[WHAT IS NEEDED]:
Retype exactly the lines that run from the start of the data to the line holding "Click the stag emblem in cookie banner", including both, and only those.

(Records from a data source)
- Opening Delimiter -

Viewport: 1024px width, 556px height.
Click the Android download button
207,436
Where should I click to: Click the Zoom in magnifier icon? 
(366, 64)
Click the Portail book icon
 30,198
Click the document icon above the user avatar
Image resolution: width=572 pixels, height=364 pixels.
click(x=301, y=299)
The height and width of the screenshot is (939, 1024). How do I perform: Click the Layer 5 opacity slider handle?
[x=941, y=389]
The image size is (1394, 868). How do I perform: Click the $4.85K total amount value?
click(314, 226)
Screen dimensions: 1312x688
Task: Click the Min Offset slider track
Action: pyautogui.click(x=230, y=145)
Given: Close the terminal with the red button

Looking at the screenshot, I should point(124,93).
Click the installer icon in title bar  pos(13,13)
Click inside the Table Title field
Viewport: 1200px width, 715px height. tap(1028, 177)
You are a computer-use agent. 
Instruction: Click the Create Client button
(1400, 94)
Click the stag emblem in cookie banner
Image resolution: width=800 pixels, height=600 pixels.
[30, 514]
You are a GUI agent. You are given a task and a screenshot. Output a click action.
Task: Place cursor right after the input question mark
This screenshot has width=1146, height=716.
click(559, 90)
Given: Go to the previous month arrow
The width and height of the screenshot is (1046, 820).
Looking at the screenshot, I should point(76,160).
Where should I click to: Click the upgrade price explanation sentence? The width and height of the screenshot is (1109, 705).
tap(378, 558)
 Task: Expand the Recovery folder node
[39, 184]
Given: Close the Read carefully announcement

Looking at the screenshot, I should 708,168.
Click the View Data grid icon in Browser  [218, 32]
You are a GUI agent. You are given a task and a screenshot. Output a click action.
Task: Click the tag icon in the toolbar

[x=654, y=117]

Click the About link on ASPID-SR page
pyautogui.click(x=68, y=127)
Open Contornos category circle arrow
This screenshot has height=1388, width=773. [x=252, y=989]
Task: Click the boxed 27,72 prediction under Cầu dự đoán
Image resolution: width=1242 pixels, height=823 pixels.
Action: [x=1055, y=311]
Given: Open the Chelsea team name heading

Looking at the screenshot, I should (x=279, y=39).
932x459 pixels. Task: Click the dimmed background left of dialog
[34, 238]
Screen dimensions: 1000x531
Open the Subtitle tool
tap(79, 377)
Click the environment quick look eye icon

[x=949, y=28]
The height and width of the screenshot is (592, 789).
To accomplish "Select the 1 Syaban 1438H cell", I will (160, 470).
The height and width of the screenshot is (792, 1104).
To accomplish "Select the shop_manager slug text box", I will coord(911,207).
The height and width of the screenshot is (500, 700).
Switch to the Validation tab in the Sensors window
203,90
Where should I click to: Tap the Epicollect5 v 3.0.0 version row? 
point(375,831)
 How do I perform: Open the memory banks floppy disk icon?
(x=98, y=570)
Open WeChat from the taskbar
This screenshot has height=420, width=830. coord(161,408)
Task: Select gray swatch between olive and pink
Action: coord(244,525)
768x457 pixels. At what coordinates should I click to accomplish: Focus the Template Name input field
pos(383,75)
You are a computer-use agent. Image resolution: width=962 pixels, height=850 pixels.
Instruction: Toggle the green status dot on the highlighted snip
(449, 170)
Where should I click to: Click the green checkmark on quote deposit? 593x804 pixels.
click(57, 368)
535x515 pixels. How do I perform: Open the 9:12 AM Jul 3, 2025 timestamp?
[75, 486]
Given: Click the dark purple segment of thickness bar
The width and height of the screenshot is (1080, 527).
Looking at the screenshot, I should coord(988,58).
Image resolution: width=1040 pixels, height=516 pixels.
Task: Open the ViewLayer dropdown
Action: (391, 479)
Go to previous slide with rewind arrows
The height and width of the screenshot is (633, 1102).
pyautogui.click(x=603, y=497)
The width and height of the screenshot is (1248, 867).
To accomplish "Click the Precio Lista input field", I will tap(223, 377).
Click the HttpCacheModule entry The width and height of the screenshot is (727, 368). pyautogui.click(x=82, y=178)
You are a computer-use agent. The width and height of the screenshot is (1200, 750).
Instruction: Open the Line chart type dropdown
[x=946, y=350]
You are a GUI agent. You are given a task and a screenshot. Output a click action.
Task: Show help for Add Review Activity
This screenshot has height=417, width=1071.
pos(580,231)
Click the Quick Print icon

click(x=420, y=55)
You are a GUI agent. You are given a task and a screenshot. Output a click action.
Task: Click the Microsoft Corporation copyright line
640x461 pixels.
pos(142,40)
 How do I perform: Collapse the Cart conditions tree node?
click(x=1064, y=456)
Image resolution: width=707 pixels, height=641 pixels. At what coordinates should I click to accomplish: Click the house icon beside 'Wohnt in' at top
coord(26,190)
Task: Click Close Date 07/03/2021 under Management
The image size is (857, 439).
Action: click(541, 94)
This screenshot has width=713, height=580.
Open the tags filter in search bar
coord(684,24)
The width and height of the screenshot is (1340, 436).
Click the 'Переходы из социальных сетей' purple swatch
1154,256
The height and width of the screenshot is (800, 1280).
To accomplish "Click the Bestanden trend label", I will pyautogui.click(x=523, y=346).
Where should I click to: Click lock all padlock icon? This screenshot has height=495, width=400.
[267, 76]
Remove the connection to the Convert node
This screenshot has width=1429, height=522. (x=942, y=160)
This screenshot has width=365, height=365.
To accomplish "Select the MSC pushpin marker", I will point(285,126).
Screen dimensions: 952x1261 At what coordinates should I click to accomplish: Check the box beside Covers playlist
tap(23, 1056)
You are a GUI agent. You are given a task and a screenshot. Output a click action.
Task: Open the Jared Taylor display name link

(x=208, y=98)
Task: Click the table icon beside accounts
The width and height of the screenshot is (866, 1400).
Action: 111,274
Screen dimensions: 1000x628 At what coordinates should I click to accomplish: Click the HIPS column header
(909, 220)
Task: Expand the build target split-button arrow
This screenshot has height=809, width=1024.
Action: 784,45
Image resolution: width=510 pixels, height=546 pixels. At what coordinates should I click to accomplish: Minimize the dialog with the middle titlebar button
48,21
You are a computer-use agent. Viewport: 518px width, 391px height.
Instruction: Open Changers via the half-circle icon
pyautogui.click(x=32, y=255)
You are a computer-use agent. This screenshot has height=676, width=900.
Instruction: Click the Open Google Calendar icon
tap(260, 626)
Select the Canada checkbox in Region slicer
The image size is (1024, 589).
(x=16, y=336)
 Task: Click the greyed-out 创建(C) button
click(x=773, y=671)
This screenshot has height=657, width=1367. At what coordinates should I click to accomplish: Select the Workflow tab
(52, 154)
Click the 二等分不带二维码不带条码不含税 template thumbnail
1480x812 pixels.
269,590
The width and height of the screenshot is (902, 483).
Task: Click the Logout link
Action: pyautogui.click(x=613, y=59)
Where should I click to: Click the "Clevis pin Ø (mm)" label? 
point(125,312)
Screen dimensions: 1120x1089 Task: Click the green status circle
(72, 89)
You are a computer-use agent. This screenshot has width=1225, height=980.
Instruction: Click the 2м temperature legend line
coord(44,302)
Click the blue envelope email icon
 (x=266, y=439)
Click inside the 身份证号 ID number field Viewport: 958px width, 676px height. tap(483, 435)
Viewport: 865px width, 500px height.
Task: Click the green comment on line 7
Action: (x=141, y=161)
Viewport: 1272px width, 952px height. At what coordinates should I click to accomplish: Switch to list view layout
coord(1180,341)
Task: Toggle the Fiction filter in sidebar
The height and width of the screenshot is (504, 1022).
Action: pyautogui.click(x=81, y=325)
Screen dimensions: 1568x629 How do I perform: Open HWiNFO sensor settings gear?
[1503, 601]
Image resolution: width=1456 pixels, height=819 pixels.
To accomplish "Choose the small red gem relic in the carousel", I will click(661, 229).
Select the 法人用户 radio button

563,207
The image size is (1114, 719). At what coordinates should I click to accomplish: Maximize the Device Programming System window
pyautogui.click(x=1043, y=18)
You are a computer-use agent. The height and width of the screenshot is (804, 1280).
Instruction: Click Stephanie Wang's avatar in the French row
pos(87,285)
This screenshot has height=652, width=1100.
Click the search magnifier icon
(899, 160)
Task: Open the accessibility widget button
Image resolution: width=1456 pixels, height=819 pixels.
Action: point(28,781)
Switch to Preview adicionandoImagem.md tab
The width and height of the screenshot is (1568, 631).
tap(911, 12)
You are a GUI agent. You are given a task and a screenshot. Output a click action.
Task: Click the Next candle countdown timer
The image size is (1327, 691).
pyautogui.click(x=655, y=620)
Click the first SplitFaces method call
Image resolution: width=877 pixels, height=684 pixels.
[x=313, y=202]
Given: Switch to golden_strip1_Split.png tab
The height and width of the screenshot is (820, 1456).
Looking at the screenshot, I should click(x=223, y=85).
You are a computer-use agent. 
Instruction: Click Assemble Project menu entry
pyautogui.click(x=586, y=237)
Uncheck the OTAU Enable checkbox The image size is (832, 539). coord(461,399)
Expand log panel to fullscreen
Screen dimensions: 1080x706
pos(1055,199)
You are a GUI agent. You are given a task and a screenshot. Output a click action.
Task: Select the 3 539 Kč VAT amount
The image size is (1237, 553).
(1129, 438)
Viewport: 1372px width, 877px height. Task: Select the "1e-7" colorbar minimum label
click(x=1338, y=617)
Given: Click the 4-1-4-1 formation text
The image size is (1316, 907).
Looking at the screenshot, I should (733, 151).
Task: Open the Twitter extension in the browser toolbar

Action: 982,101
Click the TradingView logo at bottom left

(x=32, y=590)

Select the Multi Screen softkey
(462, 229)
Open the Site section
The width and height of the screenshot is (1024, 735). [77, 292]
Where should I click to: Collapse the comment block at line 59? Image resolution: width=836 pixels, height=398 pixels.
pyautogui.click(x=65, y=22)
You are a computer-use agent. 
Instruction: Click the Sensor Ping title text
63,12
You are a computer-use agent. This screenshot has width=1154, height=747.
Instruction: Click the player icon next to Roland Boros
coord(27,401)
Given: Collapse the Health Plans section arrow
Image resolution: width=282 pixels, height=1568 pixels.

- Closing Delimiter -

[OUTPUT OF THE EXERCISE]:
Viewport: 1024px width, 556px height.
Click the Android download button
207,436
Where should I click to: Click the Zoom in magnifier icon? 
(366, 64)
Click the Portail book icon
 30,198
Click the document icon above the user avatar
Image resolution: width=572 pixels, height=364 pixels.
click(x=301, y=299)
The height and width of the screenshot is (939, 1024). How do I perform: Click the Layer 5 opacity slider handle?
[x=941, y=389]
The image size is (1394, 868). How do I perform: Click the $4.85K total amount value?
click(314, 226)
Screen dimensions: 1312x688
Task: Click the Min Offset slider track
Action: pyautogui.click(x=230, y=145)
Given: Close the terminal with the red button

Looking at the screenshot, I should point(124,93).
Click the installer icon in title bar  pos(13,13)
Click inside the Table Title field
Viewport: 1200px width, 715px height. tap(1028, 177)
You are a computer-use agent. 
Instruction: Click the Create Client button
(1400, 94)
Click the stag emblem in cookie banner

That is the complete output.